- Elaine Mikels, from a 1963 newspaper
- Born: April 28, 1921 Los Angeles, California
- Died: February 16, 2004 Santa Fe, New Mexico
- Occupation(s): Activist, social worker
- Known for: Founder, Conard House

= Elaine Mikels =

American activist

Elaine Mikels (April 28, 1921 – February 16, 2004) was an American activist and social worker. In 1960 she opened Conard House, the first psychiatric halfway house in San Francisco. She wrote an autobiography, Just Lucky I Guess: From Closet Lesbian to Radical Dyke (1993). Her papers are held in the June L. Mazer Lesbian Archives.

== Early life ==
Mikels was born in Los Angeles, California, one of the four daughters of Frank M. Mikels and Delia Marx Mikels. She attended Flintridge Sacred Heart Academy, a Catholic boarding school, and San Fernando High School. She trained as a social worker at the University of Southern California.

== Career ==
After World War II, Mikels studied with and worked for Unitarian minister and social worker Conard Rheiner. She did relief work with the American Friends Service Committee in Germany and Finland, but was sent back to the United States because she had a record of hospitalizations for depression and homosexuality. In 1956, she was program director at a California camp for blind adults.

Mikels opened Conard House in San Francisco in 1960, the city's first psychiatric halfway house, primarily serving young former patients of Napa State Hospital. She organized a gathering of halfway house professionals, and gave interviews on her work: "No one at Conard House is treated as a patient," she told The San Francisco Examiner in 1964, noting that the residents kept pets, prepared their own meals, gardened, drank alcohol if they pleased, and had other ordinary freedoms and responsibilities of young adults. In 1966, she left her administrative duties at Conard House for full-time activism.

Mikels was an activist against the Vietnam War and nuclear armament, and for women's health and for gay rights. She opened Oquitadas Feminist Farm in New Mexico in 1972, as a lesbian retreat. She lived in a feminist community in Wolf Creek, Oregon, and co-founded the Older Women's Network there. She represented Oregon as a delegate to the Rural American Women conference in Washington, D.C. In the 1980s, she lived in Durham, North Carolina, and in Santa Fe in her later years.

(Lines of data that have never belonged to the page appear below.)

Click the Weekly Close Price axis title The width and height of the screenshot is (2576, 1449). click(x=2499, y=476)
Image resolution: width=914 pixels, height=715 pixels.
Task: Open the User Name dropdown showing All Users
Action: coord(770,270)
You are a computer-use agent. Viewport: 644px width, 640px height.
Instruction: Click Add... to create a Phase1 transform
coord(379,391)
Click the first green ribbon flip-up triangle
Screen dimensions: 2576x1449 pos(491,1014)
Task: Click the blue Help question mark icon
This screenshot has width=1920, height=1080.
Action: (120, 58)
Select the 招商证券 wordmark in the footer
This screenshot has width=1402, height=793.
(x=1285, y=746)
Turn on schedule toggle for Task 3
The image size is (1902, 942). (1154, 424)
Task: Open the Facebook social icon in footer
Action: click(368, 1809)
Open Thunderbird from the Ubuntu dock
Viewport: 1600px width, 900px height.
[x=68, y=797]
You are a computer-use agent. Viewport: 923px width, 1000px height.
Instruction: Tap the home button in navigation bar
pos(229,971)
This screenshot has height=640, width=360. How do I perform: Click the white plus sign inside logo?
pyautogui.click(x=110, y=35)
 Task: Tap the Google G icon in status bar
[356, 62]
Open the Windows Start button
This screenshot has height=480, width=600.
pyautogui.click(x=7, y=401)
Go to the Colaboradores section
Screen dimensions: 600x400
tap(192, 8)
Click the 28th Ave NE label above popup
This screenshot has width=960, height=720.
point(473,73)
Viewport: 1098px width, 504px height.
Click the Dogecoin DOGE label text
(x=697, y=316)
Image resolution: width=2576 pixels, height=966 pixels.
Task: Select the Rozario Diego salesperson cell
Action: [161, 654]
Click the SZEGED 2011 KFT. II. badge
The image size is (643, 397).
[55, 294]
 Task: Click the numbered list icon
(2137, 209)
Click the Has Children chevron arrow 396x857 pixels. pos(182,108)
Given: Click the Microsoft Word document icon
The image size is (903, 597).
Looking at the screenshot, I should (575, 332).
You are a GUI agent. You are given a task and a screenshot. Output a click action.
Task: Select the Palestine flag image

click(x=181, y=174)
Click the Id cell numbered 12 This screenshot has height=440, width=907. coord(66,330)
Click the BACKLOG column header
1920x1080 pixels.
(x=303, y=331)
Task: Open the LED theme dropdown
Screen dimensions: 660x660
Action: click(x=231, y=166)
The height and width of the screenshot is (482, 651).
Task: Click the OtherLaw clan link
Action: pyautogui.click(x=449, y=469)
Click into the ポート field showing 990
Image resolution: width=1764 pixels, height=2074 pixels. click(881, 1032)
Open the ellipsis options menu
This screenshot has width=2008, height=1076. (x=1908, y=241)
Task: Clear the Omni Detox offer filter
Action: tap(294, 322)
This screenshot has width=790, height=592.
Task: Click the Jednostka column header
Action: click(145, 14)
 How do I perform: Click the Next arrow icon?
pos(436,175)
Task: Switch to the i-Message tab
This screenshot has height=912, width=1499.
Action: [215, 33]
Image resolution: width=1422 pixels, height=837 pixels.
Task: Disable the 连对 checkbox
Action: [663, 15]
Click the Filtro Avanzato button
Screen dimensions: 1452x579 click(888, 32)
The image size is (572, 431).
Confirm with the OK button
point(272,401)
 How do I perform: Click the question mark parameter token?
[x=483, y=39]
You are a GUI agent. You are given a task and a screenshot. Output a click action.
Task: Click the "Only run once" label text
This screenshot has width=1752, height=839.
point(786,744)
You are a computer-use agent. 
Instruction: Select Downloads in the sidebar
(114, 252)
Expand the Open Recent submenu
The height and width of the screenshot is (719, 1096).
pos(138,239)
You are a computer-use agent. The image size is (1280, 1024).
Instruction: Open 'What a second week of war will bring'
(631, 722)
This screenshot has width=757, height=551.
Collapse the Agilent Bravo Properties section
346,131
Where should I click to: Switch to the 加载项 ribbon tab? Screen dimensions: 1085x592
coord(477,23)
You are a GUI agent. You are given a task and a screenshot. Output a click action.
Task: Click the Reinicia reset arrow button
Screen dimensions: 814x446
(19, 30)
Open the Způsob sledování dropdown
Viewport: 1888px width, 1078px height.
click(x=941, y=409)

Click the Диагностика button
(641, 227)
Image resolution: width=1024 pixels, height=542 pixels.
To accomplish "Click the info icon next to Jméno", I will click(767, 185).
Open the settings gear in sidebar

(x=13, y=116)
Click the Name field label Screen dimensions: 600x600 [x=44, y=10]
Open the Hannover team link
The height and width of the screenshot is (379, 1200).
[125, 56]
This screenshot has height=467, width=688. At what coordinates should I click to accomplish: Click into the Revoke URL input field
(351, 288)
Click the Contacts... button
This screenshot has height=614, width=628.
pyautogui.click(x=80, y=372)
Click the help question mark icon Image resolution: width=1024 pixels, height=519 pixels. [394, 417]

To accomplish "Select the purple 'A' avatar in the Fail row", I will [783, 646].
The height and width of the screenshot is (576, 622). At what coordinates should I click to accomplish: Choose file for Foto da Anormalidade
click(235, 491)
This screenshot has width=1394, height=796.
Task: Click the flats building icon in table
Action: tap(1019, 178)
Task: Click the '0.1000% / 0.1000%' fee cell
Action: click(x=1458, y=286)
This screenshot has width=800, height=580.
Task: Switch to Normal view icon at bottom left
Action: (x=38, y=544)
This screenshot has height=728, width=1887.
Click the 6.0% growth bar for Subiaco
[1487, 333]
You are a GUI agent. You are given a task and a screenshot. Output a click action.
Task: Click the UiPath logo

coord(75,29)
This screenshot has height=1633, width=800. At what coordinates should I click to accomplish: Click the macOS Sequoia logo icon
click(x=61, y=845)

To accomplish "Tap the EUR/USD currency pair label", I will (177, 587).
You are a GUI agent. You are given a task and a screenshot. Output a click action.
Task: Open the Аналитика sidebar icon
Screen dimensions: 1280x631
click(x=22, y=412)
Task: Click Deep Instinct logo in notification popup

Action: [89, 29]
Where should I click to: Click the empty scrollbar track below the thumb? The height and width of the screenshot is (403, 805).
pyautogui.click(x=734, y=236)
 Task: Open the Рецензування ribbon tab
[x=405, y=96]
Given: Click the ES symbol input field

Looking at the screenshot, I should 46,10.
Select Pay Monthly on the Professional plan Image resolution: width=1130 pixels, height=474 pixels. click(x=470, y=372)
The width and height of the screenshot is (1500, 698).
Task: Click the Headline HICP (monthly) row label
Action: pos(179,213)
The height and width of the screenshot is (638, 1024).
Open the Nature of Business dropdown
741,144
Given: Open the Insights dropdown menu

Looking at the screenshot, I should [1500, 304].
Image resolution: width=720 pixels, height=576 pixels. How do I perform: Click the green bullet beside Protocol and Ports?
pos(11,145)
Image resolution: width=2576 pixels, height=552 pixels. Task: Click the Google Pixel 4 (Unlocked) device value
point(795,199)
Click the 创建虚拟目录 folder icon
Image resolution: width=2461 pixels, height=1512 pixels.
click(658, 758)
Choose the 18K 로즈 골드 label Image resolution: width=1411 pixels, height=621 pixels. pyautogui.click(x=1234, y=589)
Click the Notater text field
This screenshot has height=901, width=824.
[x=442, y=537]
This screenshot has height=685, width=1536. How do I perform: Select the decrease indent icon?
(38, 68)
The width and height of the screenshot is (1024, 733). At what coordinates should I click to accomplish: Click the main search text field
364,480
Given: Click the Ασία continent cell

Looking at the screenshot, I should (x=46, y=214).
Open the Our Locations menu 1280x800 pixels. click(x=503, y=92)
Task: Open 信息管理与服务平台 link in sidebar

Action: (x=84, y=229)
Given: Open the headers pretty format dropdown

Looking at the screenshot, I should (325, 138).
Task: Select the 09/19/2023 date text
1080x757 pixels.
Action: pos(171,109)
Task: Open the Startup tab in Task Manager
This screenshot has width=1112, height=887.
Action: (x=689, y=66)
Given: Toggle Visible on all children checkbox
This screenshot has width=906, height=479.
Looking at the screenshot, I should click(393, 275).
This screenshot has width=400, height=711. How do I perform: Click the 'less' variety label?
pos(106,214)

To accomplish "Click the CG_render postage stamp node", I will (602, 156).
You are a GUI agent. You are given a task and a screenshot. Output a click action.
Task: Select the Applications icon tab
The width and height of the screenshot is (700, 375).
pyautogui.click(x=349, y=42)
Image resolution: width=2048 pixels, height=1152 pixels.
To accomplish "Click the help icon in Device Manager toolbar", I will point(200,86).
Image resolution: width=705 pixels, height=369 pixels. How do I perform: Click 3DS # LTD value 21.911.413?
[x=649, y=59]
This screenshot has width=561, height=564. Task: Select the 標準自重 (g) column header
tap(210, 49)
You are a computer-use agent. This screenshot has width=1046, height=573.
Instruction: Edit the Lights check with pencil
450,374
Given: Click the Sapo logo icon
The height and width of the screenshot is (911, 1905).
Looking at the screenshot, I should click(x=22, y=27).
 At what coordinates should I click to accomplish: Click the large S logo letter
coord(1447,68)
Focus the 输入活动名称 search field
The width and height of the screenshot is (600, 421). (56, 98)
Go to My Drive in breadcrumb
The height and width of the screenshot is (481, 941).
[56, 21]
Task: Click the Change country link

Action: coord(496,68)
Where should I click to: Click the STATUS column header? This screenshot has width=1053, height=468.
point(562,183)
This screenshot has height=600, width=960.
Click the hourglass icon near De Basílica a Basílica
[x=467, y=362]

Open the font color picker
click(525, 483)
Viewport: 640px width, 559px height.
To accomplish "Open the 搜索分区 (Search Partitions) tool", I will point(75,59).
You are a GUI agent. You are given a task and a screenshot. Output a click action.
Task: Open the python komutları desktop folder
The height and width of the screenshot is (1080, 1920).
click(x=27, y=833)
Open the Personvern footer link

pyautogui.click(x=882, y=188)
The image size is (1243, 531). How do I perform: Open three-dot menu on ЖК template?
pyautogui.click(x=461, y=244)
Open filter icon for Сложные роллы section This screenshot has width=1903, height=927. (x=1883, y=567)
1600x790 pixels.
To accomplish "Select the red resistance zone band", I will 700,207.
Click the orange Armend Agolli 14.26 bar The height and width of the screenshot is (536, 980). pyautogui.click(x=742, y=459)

Mikels wrote and spoke about lesbian communities and intergenerational differences, as well as the needs of older women without traditional family supports. She wrote an autobiography, Just Lucky I Guess: From Closet Lesbian to Radical Dyke (1993). "This book—and its author—simply refuse to be put down," said the book's reviewer in Off our backs, adding "It breathes life and accessibility into periods of lesbian herstory that most younger lesbians have only vague, watered-down ideas of."

== Personal life ==
Mikels had a heart attack and heart surgery in the 1990s. She died in 2004, aged 82 years, in Santa Fe. Her papers, including many photographs documenting American lesbian communities in the 1970s and 1980s, are part of the June L. Mazer Lesbian Archives in Los Angeles. The San Francisco Board of Supervisors declared November 5, 2009 as "Elaine Mikels Day", marking the 50th anniversary of the founding of Conard House.